Unfortunately, many ISPs under-invest in their DNS infrastructure. If your browser ever stalls and you see "Resolving example.com..." in the status bar (where "example.com" is the domain of the site you're trying to look up) chances are it means your ISP's DNS is having problems.
A service like OpenDNS replaces your ISP's recursive DNS. While OpenDNS's recursive DNS servers also have two IP addresses (18.104.22.168 & 22.214.171.124) those IP addresses use a technology called Anycast. Anycast allows multiple machines in geographically dispersed locations to answer to the same IP. If you use OpenDNS in California you will get a response from a completely different server than if you use OpenDNS in New York. The fabric of the network itself determines where the request is sent.
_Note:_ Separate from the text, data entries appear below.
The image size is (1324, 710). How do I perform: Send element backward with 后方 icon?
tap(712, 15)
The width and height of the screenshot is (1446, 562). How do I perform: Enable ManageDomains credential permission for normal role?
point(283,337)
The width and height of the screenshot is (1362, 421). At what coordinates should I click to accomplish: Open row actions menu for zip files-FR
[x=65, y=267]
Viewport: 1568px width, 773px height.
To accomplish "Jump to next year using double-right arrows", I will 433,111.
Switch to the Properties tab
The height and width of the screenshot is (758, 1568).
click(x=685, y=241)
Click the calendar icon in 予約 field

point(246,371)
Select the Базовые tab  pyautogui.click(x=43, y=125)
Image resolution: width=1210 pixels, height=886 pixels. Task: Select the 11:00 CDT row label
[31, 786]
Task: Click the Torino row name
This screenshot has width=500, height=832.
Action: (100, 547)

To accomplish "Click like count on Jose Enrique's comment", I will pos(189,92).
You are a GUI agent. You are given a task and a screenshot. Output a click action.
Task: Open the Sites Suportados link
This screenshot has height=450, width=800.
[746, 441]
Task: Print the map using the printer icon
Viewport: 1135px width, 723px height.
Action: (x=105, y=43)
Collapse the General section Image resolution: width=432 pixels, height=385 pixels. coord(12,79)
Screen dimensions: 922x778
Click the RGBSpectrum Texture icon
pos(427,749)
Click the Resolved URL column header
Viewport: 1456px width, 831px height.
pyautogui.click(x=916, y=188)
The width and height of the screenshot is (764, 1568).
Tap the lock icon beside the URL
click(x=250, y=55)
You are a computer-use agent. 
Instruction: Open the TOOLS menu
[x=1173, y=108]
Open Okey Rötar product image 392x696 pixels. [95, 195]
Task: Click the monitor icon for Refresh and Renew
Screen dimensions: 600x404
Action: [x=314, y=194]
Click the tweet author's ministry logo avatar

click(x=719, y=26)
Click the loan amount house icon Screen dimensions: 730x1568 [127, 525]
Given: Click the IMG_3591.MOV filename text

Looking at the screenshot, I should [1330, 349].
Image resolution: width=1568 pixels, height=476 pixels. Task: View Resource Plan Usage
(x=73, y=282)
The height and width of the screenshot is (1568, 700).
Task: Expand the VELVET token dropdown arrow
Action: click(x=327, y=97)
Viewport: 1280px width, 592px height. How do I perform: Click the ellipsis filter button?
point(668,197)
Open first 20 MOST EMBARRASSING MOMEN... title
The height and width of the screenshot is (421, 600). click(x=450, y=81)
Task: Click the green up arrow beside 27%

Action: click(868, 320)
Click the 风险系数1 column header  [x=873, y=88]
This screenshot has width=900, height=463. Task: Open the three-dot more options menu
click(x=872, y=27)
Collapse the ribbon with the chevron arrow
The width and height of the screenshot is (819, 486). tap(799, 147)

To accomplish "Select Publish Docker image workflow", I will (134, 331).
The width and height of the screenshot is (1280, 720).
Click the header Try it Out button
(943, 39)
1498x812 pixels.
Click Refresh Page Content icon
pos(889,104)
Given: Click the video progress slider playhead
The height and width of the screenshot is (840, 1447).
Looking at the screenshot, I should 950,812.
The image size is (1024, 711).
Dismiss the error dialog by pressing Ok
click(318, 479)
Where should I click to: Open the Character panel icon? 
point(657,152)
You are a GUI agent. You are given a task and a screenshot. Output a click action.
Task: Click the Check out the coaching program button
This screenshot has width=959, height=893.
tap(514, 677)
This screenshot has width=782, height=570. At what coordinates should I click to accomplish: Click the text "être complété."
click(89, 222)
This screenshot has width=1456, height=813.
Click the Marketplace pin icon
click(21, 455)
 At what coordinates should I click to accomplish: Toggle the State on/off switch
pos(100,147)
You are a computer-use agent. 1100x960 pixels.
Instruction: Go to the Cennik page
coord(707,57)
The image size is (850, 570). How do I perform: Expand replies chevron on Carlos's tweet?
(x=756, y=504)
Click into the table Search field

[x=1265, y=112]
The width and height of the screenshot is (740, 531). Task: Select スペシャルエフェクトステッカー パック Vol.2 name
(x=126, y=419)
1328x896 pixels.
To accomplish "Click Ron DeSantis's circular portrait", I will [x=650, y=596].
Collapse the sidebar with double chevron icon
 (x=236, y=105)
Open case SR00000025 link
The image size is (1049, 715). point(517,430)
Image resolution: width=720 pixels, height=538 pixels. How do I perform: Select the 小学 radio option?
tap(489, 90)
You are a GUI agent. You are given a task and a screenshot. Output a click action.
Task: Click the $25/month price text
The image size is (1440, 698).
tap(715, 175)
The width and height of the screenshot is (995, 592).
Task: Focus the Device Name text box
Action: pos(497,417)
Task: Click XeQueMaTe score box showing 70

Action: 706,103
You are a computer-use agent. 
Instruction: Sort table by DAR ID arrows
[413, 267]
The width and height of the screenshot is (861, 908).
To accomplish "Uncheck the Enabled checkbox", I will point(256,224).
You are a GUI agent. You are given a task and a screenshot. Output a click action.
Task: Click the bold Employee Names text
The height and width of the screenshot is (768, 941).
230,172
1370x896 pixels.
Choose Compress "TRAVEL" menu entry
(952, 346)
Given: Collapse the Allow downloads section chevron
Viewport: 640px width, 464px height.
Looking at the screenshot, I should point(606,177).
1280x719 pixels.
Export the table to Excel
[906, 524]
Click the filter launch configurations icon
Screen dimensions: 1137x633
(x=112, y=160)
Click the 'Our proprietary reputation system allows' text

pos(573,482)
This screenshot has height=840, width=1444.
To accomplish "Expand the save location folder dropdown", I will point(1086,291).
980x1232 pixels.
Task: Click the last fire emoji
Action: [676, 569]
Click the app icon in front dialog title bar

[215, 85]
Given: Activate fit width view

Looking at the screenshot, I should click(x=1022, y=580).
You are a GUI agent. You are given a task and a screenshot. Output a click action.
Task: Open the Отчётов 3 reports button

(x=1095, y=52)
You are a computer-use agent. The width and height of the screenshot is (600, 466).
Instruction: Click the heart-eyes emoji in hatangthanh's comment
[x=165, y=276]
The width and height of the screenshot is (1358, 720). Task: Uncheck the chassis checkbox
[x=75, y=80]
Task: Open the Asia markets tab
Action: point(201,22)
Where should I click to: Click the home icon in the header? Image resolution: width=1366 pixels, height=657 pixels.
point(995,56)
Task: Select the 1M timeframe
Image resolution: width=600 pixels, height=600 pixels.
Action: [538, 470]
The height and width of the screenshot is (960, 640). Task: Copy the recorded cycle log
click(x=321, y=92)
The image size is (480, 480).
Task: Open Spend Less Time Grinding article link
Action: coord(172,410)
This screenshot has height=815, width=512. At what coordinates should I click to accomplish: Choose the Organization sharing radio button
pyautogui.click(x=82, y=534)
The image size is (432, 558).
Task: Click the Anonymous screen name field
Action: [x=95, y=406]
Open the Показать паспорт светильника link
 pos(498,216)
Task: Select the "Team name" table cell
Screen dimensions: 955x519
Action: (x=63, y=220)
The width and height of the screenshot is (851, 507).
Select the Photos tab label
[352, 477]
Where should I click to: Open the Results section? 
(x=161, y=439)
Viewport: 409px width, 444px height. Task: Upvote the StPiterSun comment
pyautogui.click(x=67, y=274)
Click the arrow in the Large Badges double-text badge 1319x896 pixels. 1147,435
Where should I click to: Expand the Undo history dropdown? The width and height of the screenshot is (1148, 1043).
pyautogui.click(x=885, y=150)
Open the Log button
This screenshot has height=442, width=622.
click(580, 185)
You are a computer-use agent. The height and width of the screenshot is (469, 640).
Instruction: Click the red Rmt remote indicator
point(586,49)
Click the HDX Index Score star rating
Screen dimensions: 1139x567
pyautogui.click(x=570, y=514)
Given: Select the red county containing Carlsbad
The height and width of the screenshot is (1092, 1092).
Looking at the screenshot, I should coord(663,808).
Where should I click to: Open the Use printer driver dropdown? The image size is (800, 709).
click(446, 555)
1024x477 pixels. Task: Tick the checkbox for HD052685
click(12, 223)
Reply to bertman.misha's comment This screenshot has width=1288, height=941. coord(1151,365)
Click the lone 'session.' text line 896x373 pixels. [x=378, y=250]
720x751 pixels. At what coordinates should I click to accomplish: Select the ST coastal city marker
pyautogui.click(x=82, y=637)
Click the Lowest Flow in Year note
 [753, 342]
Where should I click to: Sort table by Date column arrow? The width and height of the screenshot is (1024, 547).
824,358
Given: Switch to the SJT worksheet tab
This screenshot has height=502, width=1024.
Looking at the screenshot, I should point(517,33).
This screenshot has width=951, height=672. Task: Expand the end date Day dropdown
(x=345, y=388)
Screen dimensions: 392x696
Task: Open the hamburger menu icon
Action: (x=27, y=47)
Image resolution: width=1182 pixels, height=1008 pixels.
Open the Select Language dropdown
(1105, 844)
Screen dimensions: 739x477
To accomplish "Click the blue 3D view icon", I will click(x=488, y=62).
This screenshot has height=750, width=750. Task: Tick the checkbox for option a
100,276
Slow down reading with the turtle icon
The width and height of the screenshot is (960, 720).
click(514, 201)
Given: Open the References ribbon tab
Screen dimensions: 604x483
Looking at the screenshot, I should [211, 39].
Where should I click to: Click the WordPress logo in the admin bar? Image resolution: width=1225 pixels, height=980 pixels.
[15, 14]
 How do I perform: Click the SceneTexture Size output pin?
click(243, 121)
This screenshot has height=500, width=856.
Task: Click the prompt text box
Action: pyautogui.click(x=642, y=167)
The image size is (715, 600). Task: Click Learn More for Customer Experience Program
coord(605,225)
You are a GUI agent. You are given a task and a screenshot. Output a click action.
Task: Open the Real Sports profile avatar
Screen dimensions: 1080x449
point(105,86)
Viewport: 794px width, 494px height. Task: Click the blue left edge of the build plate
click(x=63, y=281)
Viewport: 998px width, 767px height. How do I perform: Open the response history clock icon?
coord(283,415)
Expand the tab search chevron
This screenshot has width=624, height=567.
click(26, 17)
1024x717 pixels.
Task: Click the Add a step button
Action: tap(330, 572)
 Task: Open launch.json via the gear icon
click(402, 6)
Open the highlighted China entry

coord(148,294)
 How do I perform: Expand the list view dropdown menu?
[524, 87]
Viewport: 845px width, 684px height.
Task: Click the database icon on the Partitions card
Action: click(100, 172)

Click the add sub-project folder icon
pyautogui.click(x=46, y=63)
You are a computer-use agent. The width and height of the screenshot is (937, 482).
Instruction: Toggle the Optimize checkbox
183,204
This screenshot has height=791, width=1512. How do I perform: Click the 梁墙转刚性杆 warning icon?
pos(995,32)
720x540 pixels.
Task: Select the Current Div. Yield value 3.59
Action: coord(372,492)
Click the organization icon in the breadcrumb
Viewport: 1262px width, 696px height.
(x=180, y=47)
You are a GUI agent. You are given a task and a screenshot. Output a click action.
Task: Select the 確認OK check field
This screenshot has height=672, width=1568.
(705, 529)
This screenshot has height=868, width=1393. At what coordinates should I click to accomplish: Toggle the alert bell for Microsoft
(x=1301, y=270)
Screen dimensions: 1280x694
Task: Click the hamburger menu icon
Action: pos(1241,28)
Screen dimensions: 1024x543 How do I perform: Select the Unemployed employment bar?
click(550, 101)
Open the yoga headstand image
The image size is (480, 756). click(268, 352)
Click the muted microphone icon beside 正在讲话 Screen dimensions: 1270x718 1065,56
Whether OpenDNS or the name servers provided by your ISP, recursive DNS acts as a cache and returns results it already knows. If a recursive DNS provider gets a request for a domain where the IP isn't cached, it retrieves the result from the authoritative DNS server for a particular domain. If recursive DNS servers sit on the "eyeball" side of the network, authoritative DNS servers sit on the "content" side. If you have purchased a domain, what you have really purchased is the right to set the authoritative DNS server for that domain.
Many registrars like GoDaddy, Register.com, or Network Solutions provide authoritative DNS service for domains you register with them. Unfortunately, much like with ISPs and recursive DNS, authoritative DNS is often underinvested in and servers allocated to it are overloaded.
CloudFlare has built one of the most state-of-the-art DNS systems in the world. When you sign up for CloudFlare, we provide you with a set of authoritative DNS servers like lola.ns.cloudflare.com or ben.ns.cloudflare.com. We coined these our "ninja name servers" and even had an artist draw some characters to represent them all.
Thinking of our authoritative DNS servers as "individuals" is actually quite misleading. Just like OpenDNS, we use Anycast to allow multiple servers to respond to any request. What that means is that the set of name servers we give you actually points to clusters of servers in each of the global data centers we run. What that means is not only is your DNS faster because it is located closer to the recursive DNS server making the request, but even if a single server or even a whole data center is knocked offline there will still be many more ninja name servers standing in reserve to pick up the slack.
There are companies that charge big bucks for an Anycasted DNS service like we've built. While we don't make a big deal about ours, it rivals in terms of number of data centers and physical servers answering DNS some of the biggest names in the DNS business. And it's included free with every CloudFlare account.
Cool DNS Tricks
I've been friends with David Ulevitch, the CEO of OpenDNS, since the founding of his company and I was always impressed how they used something as unsexy as DNS to provide real protection of web surfers. If you sign up for the free OpenDNS service, you can get everything from parental controls (keeping your kids from visiting adult content) to anti-malware protection (keeping you from visiting a site that will cause you harm) all through the service's faster recursive DNS.
CloudFlare is similar but where OpenDNS protects web surfers, CloudFlare protects websites. When you sign up for CloudFlare we can act as a proxy service that makes your site twice as fast and protects it from bad people. In order to do that, we needed to build one of the most robust authoritative DNS systems on the planet. We don't talk about it much but, here at the CFHQ, DNS definitely is sexy.